▶ **AIM OF THE TASK**: Please figure out how many lines in the material contain "height", and give only that number.

▶ **RECORDS FOR THE TASK**:

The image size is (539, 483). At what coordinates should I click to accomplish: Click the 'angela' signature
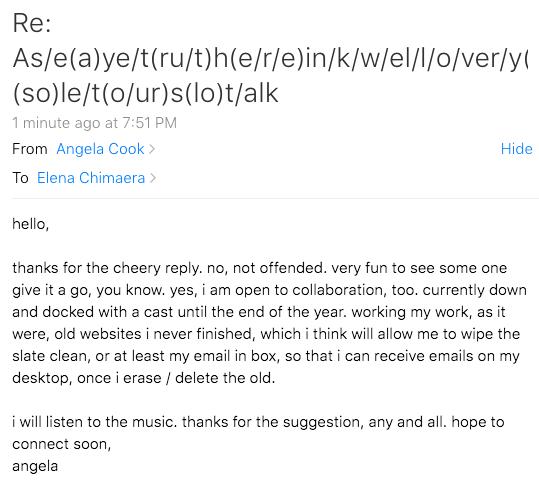(35, 466)
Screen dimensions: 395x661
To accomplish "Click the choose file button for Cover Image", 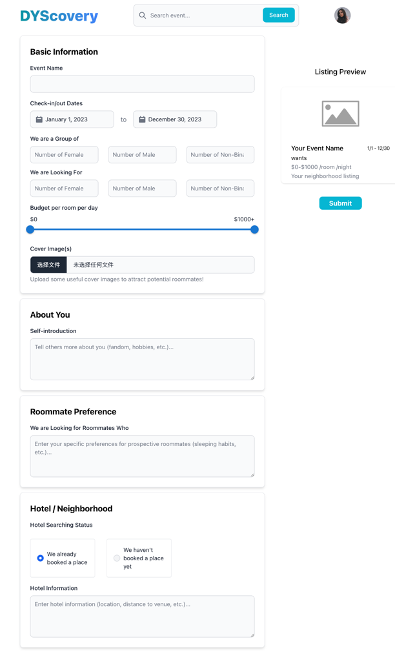I will (48, 265).
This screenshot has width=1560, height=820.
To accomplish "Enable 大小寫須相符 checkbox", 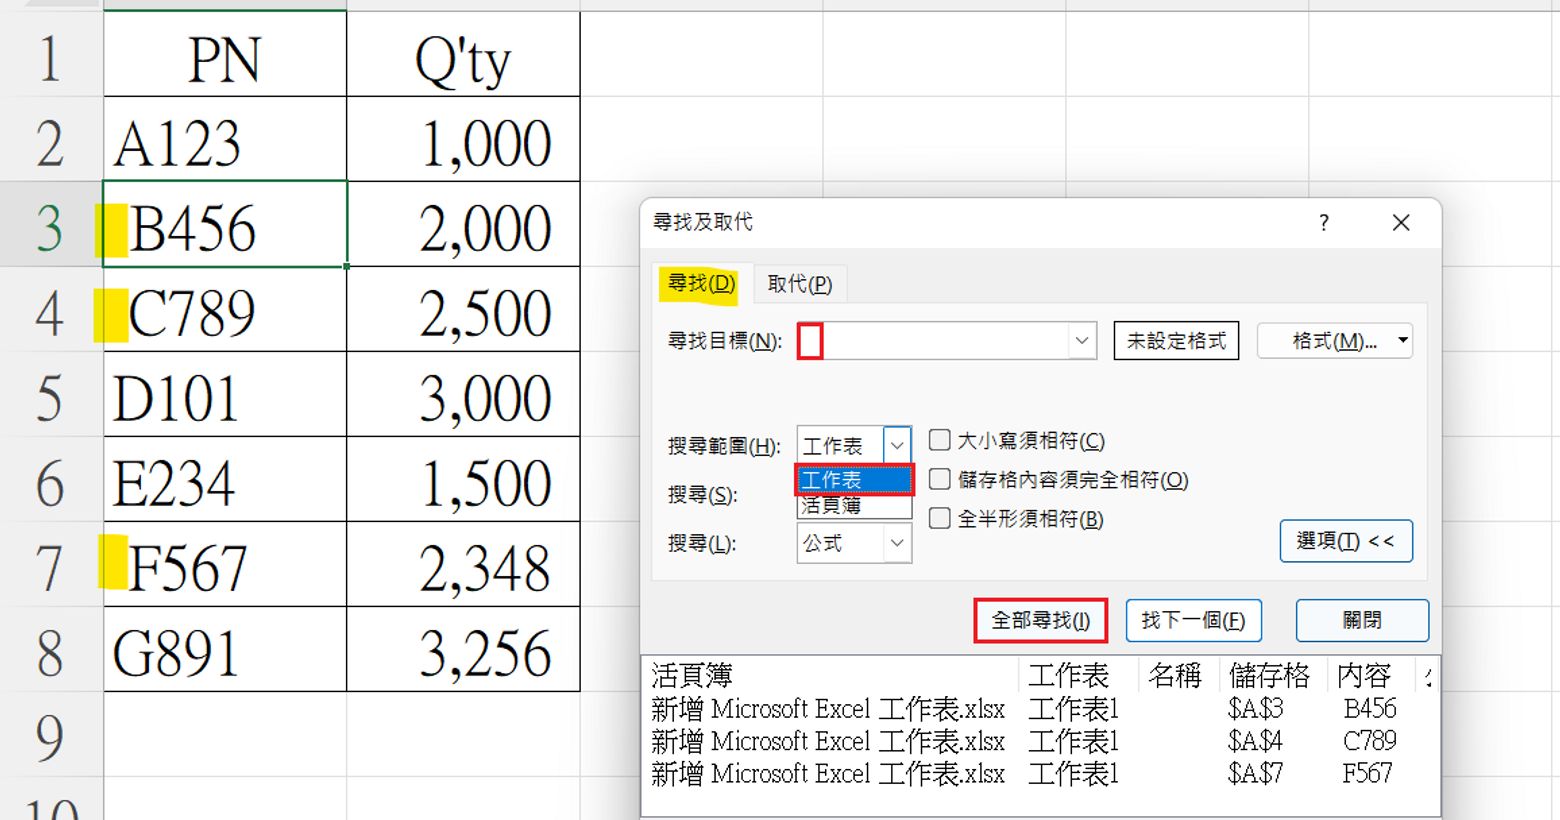I will pyautogui.click(x=940, y=441).
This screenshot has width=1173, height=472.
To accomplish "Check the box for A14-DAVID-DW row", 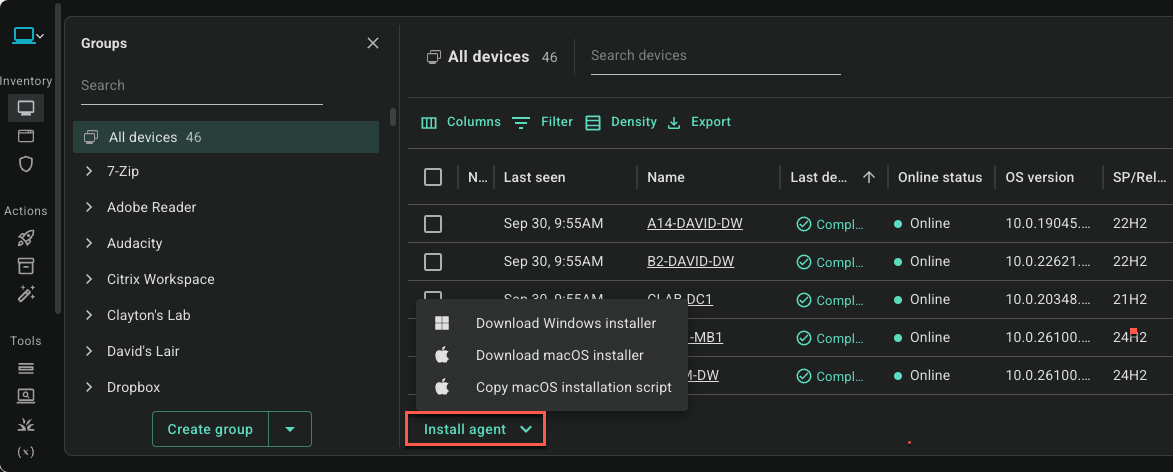I will pos(433,224).
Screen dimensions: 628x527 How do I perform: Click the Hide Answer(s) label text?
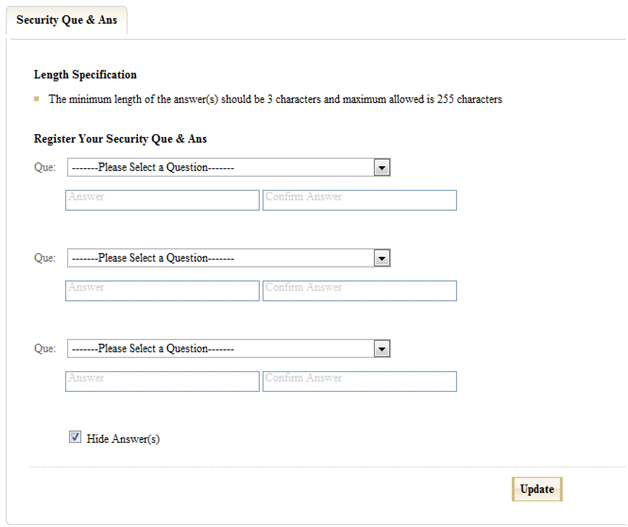tap(123, 438)
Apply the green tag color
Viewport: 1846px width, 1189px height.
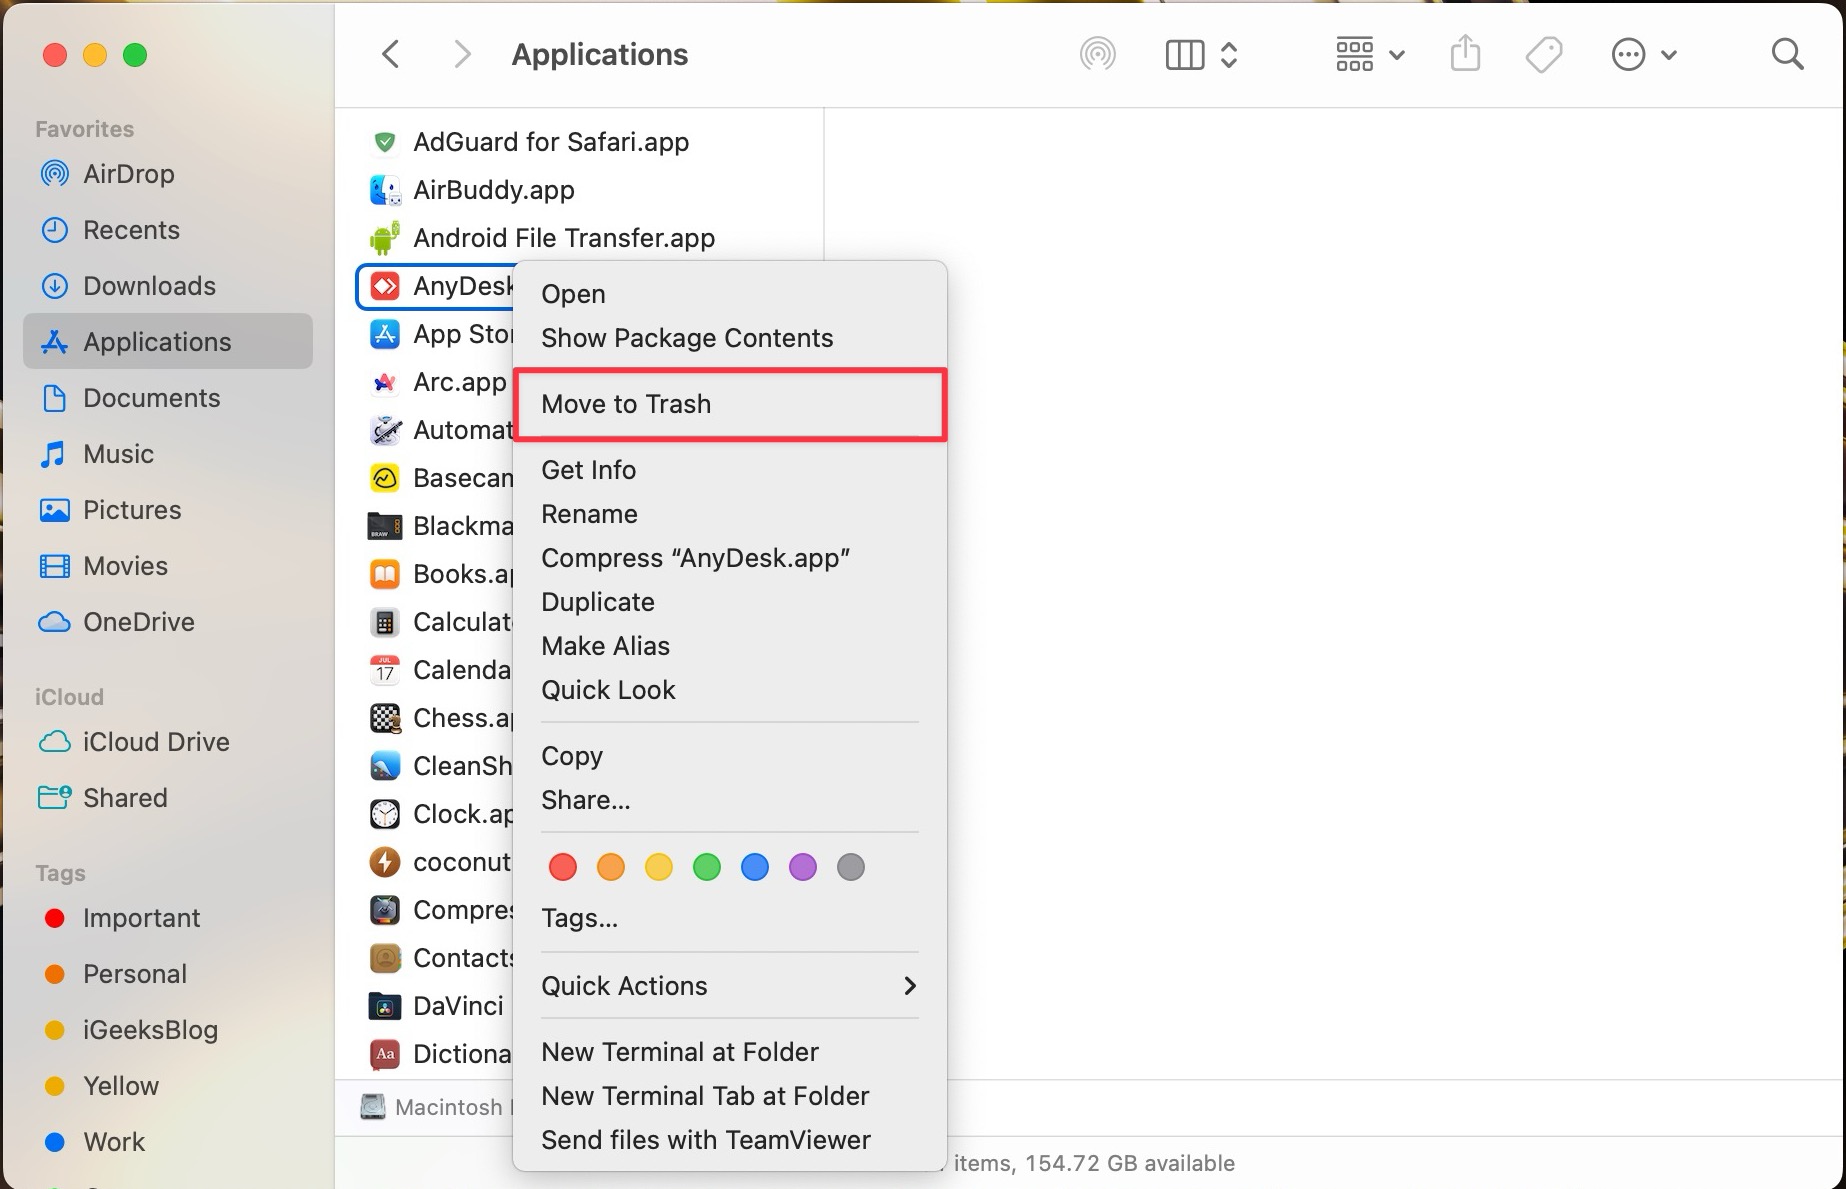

▶ **ANSWER SECTION**: 3